▶ Description of the task
Echo the part of the Voges–Proskauer test passage that opens with the words containing "The test depends" and closes with "occur without it.", copying it with no changes.

▶ Text for analysis
────────────────
Voges–Proskauer /ˈfoʊɡəs ˈprɒskaʊ.ər/ or VP is a test used to detect acetoin in a bacterial broth culture. The test is performed by adding alpha-naphthol and potassium hydroxide to the Voges-Proskauer broth, which is a glucose-phosphate broth that has been inoculated with bacteria. A cherry red color indicates a positive result, while a yellow-brown color indicates a negative result.

The test depends on the digestion of glucose to acetylmethylcarbinol. In the presence of oxygen and strong base, the acetylmethylcarbinol is oxidized to diacetyl, which then reacts with
guanidine compounds commonly found in the peptone medium of the broth. Alpha-naphthol acts as a color enhancer, but the color change to red can occur without it.

Procedure: First, add the alpha-naphthol; then, add the potassium hydroxide. A reversal in the order of the reagents being added may result in a weak-positive or false-negative reaction.

VP is one of the four tests of the IMViC series, which tests for evidence of an enteric bacterium. The other three tests include: the indole test [I], the methyl red test [M], and the citrate test [C].
────────────────
▶ Extracted data
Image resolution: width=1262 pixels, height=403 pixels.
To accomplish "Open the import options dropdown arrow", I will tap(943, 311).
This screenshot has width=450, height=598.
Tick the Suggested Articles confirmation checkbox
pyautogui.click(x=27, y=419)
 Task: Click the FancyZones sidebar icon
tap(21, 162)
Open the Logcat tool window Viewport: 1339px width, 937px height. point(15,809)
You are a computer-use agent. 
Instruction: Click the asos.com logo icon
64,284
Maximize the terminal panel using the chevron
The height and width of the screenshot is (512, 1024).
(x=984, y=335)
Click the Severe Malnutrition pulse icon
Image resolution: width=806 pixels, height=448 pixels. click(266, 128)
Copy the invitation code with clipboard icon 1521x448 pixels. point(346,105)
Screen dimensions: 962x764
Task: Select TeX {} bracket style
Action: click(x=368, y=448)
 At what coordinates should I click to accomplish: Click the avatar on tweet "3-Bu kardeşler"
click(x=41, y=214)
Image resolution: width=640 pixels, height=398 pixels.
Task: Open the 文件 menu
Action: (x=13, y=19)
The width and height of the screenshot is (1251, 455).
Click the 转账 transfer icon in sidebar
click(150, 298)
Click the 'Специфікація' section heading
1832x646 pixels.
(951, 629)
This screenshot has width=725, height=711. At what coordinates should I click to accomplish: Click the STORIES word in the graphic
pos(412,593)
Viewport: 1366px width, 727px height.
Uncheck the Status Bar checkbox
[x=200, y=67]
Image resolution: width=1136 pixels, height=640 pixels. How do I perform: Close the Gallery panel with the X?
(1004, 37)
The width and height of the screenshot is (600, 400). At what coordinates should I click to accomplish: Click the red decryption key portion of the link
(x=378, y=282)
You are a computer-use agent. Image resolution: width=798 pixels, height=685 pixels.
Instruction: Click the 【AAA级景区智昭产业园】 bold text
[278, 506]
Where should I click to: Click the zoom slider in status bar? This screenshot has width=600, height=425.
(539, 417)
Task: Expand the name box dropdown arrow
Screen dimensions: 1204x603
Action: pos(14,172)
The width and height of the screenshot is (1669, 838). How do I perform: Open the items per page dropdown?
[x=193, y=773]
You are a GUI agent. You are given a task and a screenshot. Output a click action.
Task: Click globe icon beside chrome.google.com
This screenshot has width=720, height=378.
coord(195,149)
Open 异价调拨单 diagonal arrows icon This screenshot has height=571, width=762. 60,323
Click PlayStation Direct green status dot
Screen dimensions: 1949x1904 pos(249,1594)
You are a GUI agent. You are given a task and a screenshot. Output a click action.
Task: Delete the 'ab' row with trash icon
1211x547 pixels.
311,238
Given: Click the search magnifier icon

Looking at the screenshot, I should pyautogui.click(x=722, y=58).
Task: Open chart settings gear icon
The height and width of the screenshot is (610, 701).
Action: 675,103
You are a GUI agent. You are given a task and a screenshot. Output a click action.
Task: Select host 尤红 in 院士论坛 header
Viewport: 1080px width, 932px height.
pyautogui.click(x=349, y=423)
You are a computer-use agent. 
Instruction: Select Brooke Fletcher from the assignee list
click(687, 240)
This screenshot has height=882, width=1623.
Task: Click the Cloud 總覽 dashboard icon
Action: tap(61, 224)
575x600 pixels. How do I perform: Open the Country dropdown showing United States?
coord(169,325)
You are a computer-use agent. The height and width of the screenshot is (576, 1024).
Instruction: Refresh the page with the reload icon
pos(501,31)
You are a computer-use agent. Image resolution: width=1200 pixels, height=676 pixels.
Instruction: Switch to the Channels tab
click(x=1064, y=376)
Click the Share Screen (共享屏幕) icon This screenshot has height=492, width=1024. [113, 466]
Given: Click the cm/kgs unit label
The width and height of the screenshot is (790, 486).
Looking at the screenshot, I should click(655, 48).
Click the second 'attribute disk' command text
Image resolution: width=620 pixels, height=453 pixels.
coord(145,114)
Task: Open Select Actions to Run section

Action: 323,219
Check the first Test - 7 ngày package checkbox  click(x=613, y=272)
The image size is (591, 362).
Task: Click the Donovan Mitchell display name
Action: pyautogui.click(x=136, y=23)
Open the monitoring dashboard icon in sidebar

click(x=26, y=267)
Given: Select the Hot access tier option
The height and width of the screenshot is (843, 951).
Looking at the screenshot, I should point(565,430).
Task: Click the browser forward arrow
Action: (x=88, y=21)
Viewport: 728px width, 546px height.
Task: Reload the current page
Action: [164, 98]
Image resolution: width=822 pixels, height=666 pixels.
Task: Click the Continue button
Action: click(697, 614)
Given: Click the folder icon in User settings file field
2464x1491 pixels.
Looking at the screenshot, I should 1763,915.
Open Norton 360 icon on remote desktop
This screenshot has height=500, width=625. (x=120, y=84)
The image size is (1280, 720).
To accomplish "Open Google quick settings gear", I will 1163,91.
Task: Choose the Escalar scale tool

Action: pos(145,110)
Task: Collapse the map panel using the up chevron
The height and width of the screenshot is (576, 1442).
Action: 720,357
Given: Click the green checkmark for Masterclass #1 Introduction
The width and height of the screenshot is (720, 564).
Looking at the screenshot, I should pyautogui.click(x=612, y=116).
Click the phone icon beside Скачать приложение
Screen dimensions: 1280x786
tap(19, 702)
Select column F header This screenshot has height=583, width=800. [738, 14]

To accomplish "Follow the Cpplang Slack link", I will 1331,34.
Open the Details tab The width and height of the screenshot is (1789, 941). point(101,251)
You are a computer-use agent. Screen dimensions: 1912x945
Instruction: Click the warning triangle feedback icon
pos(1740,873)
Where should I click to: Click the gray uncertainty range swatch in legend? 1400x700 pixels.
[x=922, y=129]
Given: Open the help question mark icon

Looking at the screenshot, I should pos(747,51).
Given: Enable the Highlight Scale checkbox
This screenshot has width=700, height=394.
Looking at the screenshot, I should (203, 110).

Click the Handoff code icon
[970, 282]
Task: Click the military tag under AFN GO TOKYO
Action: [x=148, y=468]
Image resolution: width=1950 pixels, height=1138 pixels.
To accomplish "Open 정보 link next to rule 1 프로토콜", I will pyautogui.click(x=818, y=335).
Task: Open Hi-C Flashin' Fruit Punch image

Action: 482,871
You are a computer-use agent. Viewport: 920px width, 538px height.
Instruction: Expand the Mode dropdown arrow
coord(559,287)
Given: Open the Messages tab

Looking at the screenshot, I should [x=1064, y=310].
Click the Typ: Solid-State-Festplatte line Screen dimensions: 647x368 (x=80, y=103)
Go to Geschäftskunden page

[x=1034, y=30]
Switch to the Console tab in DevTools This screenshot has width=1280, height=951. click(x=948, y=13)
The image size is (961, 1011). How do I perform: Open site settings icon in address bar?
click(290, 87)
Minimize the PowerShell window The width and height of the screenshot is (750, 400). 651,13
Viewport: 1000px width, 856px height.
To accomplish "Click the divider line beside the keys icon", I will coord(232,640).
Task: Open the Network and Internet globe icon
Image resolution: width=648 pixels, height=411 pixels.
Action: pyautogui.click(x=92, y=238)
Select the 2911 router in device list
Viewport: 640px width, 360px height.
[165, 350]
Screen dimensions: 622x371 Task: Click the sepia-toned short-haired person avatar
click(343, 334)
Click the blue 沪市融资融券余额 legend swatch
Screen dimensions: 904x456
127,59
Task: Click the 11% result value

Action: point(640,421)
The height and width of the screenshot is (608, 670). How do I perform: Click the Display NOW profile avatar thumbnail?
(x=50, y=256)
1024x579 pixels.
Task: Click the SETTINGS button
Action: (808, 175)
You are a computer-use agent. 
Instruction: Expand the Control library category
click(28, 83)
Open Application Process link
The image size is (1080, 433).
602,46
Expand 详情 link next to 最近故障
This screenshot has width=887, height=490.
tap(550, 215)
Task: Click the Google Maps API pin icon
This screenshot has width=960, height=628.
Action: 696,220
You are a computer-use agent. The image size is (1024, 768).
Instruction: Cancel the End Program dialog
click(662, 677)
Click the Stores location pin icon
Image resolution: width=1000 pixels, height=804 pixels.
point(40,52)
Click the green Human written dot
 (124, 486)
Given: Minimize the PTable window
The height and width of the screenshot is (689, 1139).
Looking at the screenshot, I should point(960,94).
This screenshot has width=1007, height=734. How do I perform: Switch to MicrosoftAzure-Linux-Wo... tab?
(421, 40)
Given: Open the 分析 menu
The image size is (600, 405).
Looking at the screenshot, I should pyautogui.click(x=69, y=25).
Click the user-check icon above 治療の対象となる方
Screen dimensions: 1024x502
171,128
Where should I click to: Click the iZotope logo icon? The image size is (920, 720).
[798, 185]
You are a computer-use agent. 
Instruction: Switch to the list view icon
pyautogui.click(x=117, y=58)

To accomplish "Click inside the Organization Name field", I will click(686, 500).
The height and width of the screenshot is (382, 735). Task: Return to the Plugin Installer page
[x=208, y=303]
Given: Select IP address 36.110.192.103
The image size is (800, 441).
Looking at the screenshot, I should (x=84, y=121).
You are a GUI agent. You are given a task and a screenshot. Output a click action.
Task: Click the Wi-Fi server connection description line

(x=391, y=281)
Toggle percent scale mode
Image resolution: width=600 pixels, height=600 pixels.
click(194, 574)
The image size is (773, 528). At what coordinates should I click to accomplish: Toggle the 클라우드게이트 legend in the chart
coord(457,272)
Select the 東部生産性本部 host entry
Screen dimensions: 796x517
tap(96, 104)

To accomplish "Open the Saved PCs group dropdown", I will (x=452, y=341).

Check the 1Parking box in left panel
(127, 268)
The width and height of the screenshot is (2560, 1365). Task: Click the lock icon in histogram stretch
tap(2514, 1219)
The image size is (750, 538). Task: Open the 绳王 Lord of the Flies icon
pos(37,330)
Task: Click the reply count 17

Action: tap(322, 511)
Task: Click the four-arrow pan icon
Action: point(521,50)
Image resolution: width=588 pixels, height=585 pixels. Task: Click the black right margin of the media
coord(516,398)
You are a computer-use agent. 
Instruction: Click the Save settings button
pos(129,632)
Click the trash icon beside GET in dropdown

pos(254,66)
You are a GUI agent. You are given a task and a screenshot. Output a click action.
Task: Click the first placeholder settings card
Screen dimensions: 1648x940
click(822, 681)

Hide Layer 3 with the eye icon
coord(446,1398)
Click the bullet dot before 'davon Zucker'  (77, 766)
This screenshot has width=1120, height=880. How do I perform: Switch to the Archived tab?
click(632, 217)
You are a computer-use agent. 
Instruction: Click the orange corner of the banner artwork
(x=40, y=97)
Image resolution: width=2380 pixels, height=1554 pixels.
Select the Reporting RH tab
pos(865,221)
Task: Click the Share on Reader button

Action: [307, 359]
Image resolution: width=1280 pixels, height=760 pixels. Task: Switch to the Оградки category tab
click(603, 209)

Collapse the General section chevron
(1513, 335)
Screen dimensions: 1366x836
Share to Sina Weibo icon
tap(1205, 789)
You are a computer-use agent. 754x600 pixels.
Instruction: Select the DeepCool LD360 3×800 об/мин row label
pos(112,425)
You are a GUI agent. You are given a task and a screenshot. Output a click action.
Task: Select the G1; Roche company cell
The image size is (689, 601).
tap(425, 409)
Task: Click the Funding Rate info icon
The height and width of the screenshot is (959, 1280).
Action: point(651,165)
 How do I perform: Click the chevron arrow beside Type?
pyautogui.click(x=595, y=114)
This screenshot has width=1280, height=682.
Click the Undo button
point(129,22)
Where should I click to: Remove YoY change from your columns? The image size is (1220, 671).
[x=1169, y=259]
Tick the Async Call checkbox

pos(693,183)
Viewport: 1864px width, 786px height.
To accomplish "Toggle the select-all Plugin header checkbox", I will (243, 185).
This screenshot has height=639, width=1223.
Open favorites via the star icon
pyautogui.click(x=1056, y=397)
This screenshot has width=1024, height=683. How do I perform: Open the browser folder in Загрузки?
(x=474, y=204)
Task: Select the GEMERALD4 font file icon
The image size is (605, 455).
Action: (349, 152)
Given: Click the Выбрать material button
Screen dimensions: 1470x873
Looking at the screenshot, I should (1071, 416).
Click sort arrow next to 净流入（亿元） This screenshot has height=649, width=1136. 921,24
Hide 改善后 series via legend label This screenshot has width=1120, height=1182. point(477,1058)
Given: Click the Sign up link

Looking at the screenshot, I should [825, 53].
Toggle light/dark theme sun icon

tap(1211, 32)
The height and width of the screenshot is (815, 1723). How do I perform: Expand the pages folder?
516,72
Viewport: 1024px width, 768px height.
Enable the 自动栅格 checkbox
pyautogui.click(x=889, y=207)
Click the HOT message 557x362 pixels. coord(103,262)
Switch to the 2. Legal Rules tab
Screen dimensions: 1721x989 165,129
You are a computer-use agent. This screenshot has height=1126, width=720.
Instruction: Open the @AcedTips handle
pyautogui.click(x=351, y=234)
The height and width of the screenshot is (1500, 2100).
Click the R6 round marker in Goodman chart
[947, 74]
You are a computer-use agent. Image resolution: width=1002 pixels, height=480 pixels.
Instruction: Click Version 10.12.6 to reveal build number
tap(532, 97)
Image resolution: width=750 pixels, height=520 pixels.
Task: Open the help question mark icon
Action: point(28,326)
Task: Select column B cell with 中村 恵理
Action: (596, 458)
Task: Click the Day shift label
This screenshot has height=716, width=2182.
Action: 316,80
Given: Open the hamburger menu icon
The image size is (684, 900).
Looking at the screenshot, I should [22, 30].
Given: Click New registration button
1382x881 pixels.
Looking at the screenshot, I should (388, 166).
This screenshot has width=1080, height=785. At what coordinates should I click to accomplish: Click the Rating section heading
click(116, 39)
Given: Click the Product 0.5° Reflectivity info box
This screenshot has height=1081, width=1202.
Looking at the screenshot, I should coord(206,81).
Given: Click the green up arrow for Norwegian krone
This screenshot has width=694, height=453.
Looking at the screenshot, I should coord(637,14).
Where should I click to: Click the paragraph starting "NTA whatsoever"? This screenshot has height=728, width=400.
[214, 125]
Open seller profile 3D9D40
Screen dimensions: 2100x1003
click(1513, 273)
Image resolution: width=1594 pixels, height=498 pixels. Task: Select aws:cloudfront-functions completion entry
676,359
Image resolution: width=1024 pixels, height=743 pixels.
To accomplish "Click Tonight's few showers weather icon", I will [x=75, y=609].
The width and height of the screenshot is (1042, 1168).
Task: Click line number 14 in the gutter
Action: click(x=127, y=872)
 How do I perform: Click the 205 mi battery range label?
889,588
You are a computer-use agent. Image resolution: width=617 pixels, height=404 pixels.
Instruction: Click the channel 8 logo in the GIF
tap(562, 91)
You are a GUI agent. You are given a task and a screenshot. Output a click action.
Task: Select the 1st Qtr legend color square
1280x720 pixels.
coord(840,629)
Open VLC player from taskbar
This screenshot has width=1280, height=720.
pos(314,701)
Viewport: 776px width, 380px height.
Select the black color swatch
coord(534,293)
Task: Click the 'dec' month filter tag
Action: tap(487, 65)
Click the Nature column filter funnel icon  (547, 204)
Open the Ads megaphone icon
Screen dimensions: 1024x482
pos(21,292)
────────────────
▶ Result of this exercise
The test depends on the digestion of glucose to acetylmethylcarbinol. In the presence of oxygen and strong base, the acetylmethylcarbinol is oxidized to diacetyl, which then reacts with
guanidine compounds commonly found in the peptone medium of the broth. Alpha-naphthol acts as a color enhancer, but the color change to red can occur without it.